Task description: Copy whichever lines of the data hold the word "agent".

Exercise data:
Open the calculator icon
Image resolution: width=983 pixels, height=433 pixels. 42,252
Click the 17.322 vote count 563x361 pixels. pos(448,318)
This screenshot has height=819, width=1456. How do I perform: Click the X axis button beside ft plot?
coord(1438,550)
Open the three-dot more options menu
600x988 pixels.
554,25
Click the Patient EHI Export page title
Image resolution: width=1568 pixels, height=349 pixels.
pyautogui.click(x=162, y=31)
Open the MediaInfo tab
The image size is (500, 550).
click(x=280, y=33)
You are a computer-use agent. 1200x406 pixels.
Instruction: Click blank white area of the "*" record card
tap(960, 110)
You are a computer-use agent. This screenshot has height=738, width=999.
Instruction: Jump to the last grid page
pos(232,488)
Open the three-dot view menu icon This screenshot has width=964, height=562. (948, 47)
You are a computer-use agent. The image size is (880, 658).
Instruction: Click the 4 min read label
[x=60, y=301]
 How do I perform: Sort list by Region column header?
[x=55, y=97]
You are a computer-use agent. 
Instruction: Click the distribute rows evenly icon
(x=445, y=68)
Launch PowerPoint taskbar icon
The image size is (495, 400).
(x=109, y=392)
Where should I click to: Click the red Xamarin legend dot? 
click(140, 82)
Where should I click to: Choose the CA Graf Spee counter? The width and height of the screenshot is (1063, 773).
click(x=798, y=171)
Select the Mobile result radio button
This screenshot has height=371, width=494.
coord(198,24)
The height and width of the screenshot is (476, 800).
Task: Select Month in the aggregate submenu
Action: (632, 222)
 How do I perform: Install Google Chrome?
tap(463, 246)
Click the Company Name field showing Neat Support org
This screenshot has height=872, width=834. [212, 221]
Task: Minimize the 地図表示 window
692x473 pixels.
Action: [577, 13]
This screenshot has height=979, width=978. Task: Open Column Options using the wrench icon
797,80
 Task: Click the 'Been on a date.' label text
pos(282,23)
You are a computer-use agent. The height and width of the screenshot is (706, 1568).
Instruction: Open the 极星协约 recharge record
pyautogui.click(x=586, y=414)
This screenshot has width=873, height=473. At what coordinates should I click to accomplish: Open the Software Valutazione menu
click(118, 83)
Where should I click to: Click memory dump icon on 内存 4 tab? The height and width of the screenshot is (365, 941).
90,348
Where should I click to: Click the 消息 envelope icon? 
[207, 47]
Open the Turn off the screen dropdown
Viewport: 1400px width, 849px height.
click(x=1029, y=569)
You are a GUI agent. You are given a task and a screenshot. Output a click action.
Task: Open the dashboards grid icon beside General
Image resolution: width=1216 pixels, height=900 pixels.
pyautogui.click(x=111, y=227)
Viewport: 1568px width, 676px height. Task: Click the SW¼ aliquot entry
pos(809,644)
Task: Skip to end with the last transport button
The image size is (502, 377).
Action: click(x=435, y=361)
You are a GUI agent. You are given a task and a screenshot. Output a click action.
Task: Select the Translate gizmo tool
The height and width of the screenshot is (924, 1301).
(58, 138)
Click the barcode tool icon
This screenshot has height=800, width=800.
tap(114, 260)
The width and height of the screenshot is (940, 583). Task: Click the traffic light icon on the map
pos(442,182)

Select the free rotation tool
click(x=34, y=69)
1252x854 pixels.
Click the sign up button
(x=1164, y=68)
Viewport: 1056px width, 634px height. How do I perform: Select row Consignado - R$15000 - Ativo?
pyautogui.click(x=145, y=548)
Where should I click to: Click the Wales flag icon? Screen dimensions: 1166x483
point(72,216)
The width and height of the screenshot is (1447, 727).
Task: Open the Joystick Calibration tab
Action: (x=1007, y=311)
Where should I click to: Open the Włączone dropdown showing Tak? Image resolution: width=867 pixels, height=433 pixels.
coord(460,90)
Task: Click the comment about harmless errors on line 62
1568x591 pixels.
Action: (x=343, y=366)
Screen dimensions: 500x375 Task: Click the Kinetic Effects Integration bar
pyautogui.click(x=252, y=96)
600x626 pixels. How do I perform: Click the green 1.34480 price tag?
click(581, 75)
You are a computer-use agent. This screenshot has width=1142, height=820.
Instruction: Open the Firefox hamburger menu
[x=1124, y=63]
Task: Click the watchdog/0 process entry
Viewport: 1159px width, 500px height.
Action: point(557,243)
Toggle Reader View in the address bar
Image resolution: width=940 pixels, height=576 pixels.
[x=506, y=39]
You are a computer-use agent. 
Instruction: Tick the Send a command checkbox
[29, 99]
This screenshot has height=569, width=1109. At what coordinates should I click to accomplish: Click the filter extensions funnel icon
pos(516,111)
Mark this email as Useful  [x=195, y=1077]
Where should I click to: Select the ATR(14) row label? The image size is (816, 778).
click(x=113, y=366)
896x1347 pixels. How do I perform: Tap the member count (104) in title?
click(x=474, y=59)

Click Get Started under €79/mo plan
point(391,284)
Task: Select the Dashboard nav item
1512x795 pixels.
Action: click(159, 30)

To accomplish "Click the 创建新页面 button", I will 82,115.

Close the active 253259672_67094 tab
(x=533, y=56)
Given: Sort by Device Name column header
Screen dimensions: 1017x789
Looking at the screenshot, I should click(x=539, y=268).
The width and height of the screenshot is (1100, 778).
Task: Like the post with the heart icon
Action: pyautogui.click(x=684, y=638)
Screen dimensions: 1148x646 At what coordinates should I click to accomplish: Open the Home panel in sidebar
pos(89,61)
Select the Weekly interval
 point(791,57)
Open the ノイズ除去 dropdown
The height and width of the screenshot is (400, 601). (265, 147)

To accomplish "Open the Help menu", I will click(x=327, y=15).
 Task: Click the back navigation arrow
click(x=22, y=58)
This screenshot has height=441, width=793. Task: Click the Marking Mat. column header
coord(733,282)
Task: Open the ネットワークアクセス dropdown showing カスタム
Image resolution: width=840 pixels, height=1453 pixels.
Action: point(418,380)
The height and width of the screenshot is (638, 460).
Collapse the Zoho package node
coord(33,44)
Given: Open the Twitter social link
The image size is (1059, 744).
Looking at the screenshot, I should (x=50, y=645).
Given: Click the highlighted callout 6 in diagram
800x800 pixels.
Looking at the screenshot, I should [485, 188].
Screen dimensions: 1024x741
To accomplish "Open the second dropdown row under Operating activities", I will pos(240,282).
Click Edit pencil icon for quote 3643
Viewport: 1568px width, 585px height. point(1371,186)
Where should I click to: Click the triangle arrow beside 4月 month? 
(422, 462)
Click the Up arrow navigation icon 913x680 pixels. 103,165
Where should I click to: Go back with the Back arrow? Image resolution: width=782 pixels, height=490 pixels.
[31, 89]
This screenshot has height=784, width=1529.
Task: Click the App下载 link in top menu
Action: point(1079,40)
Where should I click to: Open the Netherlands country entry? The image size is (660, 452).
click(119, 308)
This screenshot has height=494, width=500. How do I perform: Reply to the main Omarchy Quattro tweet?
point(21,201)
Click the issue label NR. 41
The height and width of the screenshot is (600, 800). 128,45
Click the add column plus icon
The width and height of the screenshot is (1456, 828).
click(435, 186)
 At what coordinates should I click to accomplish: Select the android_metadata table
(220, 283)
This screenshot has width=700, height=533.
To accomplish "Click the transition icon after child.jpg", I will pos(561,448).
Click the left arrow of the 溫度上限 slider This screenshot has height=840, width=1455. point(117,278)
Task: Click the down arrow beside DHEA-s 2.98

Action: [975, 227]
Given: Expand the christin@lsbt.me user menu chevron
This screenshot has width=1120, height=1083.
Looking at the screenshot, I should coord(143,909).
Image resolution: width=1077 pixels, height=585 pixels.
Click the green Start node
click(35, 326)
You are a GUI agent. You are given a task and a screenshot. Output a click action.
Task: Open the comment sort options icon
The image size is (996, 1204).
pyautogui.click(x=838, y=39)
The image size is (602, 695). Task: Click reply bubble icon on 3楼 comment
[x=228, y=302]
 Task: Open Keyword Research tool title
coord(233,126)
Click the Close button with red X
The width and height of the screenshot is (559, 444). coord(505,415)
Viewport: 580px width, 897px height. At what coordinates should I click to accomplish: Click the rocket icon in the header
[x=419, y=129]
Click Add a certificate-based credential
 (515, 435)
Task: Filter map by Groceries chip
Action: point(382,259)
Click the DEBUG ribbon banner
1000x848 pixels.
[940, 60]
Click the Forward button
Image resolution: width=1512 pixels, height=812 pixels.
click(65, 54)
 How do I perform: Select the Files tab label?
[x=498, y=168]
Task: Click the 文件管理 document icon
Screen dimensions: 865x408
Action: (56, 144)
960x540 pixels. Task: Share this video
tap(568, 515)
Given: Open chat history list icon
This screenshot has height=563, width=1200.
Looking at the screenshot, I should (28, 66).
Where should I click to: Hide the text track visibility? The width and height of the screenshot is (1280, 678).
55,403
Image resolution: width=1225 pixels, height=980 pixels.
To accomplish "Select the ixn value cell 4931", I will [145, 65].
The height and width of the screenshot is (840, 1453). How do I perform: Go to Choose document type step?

Task response:
You are a computer-use agent. 1200x406 pixels.
You are a computer-use agent. This screenshot has height=738, width=999.
You are a computer-use agent. The image size is (880, 658).
You are a computer-use agent. 
You are a computer-use agent. The height and width of the screenshot is (706, 1568).
You are a GUI agent. You are given a task and a screenshot. Output a click action.
You are a GUI agent. You are given a task and a screenshot. Output a click action.
You are a computer-use agent. This screenshot has width=1142, height=820.
You are a computer-use agent. 
You are a GUI agent. You are given a task and a screenshot. Output a click action.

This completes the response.